A great literary feast (that could’ve been even more sumptuous)

‘A Case of Indian Marvels’ gathers some dazzling stories – many bearing witness to our hard times

GN Bureau | September 20, 2022


#fiction   #Literature   #culture  
(Photo: GN)
(Photo: GN)

A Case of Indian Marvels: Dazzling Stories from the Country’s Finest Writers
Edited by David Davidar
Aleph, 390 pages, Rs 999

Change is the only constant, and India has always been doing so. Yet, after independence, if there was a year when the pace of change quickened more than ever before, it was in 1991. The ‘economic reforms’ metamorphosed the life of the nation. The way we made money and the way we spent differed a lot from the previous era. That change, with some unfathomable connection, led to many other changes in unforeseeable parts of our lives, down to moral attitudes too.

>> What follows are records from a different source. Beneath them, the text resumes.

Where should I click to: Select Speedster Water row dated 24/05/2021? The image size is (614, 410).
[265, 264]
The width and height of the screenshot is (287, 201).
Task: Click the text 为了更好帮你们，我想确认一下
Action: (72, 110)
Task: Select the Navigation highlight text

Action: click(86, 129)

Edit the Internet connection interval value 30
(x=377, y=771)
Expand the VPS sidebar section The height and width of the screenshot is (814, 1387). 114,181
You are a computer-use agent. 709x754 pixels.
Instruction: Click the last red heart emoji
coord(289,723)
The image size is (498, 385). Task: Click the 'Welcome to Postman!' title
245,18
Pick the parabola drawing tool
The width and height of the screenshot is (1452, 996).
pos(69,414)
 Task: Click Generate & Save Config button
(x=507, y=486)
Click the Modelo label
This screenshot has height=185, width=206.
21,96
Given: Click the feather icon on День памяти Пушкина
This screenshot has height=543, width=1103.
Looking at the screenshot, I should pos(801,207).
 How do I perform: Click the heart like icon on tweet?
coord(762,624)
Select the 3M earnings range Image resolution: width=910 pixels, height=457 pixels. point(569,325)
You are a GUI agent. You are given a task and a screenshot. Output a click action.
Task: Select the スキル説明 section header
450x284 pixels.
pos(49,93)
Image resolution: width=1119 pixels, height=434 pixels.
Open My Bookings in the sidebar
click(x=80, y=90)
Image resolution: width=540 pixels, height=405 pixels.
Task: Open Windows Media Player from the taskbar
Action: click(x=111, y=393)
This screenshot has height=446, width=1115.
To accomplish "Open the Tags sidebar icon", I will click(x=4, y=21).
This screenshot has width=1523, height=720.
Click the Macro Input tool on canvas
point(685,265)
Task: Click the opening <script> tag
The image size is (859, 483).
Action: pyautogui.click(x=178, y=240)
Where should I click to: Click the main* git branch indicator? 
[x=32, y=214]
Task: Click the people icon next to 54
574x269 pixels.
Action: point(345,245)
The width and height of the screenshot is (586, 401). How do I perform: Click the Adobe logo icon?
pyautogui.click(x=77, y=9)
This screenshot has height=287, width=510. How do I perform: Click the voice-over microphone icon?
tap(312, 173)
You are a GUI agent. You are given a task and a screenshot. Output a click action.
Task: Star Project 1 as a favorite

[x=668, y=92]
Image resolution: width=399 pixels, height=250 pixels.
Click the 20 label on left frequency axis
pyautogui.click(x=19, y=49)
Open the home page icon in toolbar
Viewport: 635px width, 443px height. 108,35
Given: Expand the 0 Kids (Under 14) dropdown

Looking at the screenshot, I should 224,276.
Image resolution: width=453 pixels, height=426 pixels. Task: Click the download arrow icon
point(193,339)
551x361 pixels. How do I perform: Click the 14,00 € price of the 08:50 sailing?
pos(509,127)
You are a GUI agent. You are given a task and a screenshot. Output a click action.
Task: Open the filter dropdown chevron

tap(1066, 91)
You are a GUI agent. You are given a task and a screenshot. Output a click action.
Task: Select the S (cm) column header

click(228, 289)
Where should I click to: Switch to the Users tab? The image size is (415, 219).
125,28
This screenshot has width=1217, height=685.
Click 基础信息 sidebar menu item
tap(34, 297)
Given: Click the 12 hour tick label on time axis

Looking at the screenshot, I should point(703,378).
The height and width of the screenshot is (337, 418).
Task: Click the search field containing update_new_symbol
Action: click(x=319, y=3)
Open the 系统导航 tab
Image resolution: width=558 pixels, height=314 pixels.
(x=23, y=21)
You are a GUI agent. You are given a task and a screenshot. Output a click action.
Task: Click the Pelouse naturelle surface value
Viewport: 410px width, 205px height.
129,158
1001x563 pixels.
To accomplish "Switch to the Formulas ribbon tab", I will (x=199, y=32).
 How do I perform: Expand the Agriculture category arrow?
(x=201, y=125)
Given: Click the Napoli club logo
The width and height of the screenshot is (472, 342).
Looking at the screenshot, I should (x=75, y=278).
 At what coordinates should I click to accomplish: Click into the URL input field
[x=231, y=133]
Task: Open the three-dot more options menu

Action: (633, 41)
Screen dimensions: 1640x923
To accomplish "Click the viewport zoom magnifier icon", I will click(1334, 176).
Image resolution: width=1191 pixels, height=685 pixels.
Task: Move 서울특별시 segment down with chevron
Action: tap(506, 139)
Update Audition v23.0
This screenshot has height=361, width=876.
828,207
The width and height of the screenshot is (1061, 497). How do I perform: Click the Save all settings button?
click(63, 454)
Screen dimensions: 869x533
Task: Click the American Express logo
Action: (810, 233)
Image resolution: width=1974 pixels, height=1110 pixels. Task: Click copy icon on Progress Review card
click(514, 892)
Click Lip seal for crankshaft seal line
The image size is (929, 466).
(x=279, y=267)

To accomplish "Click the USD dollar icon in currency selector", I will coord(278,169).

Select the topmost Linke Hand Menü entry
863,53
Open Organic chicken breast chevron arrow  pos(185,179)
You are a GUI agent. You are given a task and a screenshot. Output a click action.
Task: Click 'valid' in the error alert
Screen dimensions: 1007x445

The more things change, it was said, the more they remain the ditto. But the second part started seeming like carbon copies, and then photocopies. The same but slightly different. This was bound to be reflected in creative pursuits. Premchand and other masters still speak to us, but their voice is fainter, tinged with a quaint charm. Contemporary authors speak to us in more urgent tones, with their markers of here and now. ‘A Case of Indian Marvels’, an anthology of short stories edited by David Davidar, thus, is a follow-up, a sequel to his previous ‘A Clutch of Indian Masterpieces’. The new work puts together forty of the best short fiction from writers born after 1981. These Forty Under Forty and those veteran masters of the previous volume present an unmatchable combination.

The new, first-of-its-kind collection excites the reader with its deft packaging – a beautiful cover, impressive production values, and putting together these talented youngsters in company with one another for the first time. It promises a great literary feast. That the reader comes out of the feast not wholly satisfied may be partly due to her own exaggerated expectations and partly due to limitations on the availability of quality translations from India’s own languages. All the same, the feast is going to be memorable for a while.

First, the pluses:

* Some of the more talked-about short stories of the recent years – for instance, Kritika Pandey’s Commonwealth Short Stories Prize winner ‘The Great Indian Tee and Snakes’ and Madhuri Vijay’s ‘Lorry Raja’ – appear in an Indian publication for the first time alongside the celebrated numbers such as Hansda Sowvendra Shekhar’s ‘The Adivasi Will Not Dance’ that are anthologized for the first time.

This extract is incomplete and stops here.